Answer: $V = \frac{\pi}{3} (2r^3 - 3ar^2 + a^3)$ Explain
This is a question about finding the volume of a part of a ball (sphere) when it's cut by a flat plane. We need to use a super cool technique called the "shell method" to figure it out! The shell method helps us find volumes of 3D shapes by thinking of them as being made up of lots of thin, hollow cylinders.

The solving step is:

1. **Imagine the Setup:** Picture a ball with its very center at the point (0,0,0). Its outer edge is `r` distance away from the center in any direction. So, its equation is `x^2 + y^2 + z^2 = r^2`. Now, imagine a flat plane slicing through the ball horizontally at `z = a`. We want to find the volume of the piece of the ball that's *above* this slice, all the way up to the very top of the ball (`z = r`).

2. **Think Shells!** The shell method works best when we think about taking a 2D slice of our shape and spinning it around an axis to make a 3D object. Let's look at the ball in the `xz`-plane (like looking at it from the side). The outline is a circle `x^2 + z^2 = r^2`. When we spin this region around the `z`-axis, it forms our ball. The upper piece is the part of this 2D region where `z` is between `a` and `r`.
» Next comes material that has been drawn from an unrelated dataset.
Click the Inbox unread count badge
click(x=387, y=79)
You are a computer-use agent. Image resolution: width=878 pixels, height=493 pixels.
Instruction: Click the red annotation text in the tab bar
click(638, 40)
3. **Build a Shell:** For the shell method around the `z`-axis, we imagine thin vertical strips.
* The `radius` of each cylindrical shell will be its distance from the `z`-axis, which is `x`.
* The `thickness` of each shell will be a tiny change in `x`, written as `dx`.
* The `height` of each shell is the vertical distance from the cut (`z = a`) up to the surface of the ball. Since `x^2 + z^2 = r^2`, we can say `z = sqrt(r^2 - x^2)` for the upper part of the ball. So, the height `h(x)` is `sqrt(r^2 - x^2) - a`.
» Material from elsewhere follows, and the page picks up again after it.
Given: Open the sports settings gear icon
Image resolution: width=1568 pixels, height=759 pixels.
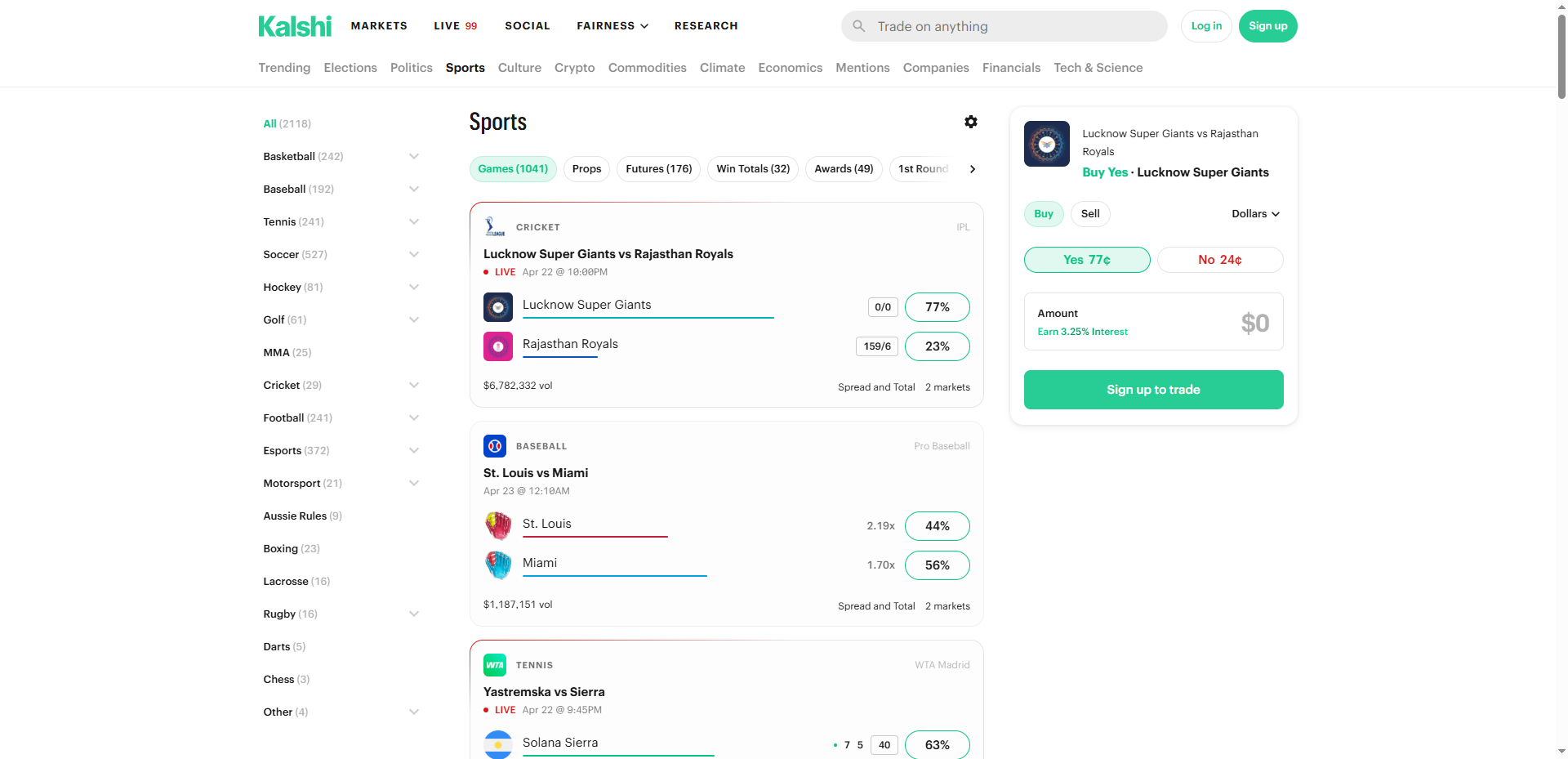Looking at the screenshot, I should pos(970,122).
4. **Find the `x` Limits:** We need to know how far out our shells go.
* The `x` values start from `0` (right at the center).
* The `x` values stop at the edge of the circular cut at `z = a`. At this point, `x^2 + a^2 = r^2`, so `x = sqrt(r^2 - a^2)`. Let's call this `x_max`.
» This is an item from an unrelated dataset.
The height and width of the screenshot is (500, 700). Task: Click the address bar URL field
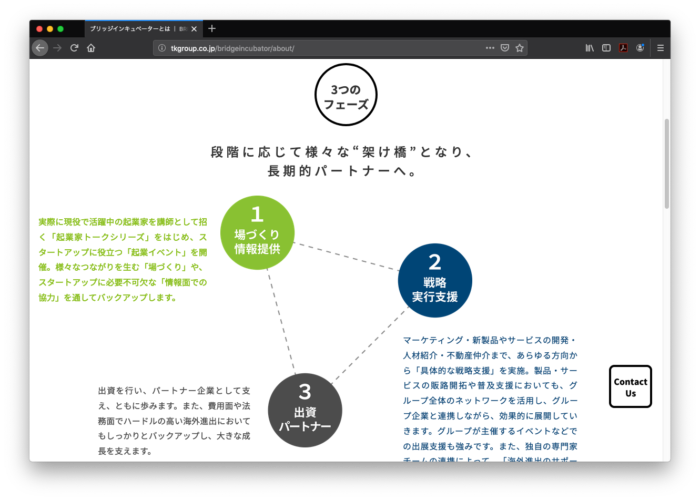pos(320,48)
5. **Set Up the Math (The Integral):** The volume of one tiny shell is `(circumference * height * thickness)`, which is `(2 * pi * radius * height * thickness)`. To find the total volume, we add up (integrate) all these tiny shells from `x = 0` to `x = x_max`:
`V = ∫[from 0 to x_max] (2 * pi * x * (sqrt(r^2 - x^2) - a)) dx`

6. **Solve the Math!** This looks a little tricky, but we can break it down:
`V = 2 * pi * [ ∫[from 0 to x_max] (x * sqrt(r^2 - x^2)) dx - ∫[from 0 to x_max] (a * x) dx ]`

* **Part 1: `∫ (x * sqrt(r^2 - x^2)) dx`**
This one needs a little substitution trick! Let `u = r^2 - x^2`. Then `du = -2x dx`, so `x dx = -1/2 du`.
When `x=0`, `u=r^2`. When `x=x_max`, `u=r^2 - (sqrt(r^2-a^2))^2 = r^2 - (r^2 - a^2) = a^2`.
So, the integral becomes: `∫[from r^2 to a^2] (sqrt(u) * (-1/2)) du`
This works out to: `-1/2 * [(2/3) * u^(3/2)]` evaluated from `r^2` to `a^2`.
Which simplifies to: `-1/3 * (a^3 - r^3) = 1/3 * (r^3 - a^3)`.

* **Part 2: `∫ (a * x) dx`**
This one is easier! `a` is just a number.
This works out to: `a * [(1/2) * x^2]` evaluated from `0` to `x_max`.
Which simplifies to: `a * (1/2) * (x_max)^2 = a * (1/2) * (r^2 - a^2) = (ar^2 - a^3) / 2`.

7. **Put It All Together:**
Now, we combine the results from Part 1 and Part 2:
`V = 2 * pi * [ (r^3 - a^3) / 3 - (ar^2 - a^3) / 2 ]`
To make these fractions easy to combine, we find a common denominator, which is 6:
`V = 2 * pi * [ (2 * (r^3 - a^3)) / 6 - (3 * (ar^2 - a^3)) / 6 ]`
`V = 2 * pi * [ (2r^3 - 2a^3 - 3ar^2 + 3a^3) / 6 ]`
`V = 2 * pi * [ (2r^3 - 3ar^2 + a^3) / 6 ]`
Finally, we multiply by `2 * pi` and simplify:
`V = (pi / 3) * (2r^3 - 3ar^2 + a^3)`

And that's the volume of the upper piece of the ball using the awesome shell method!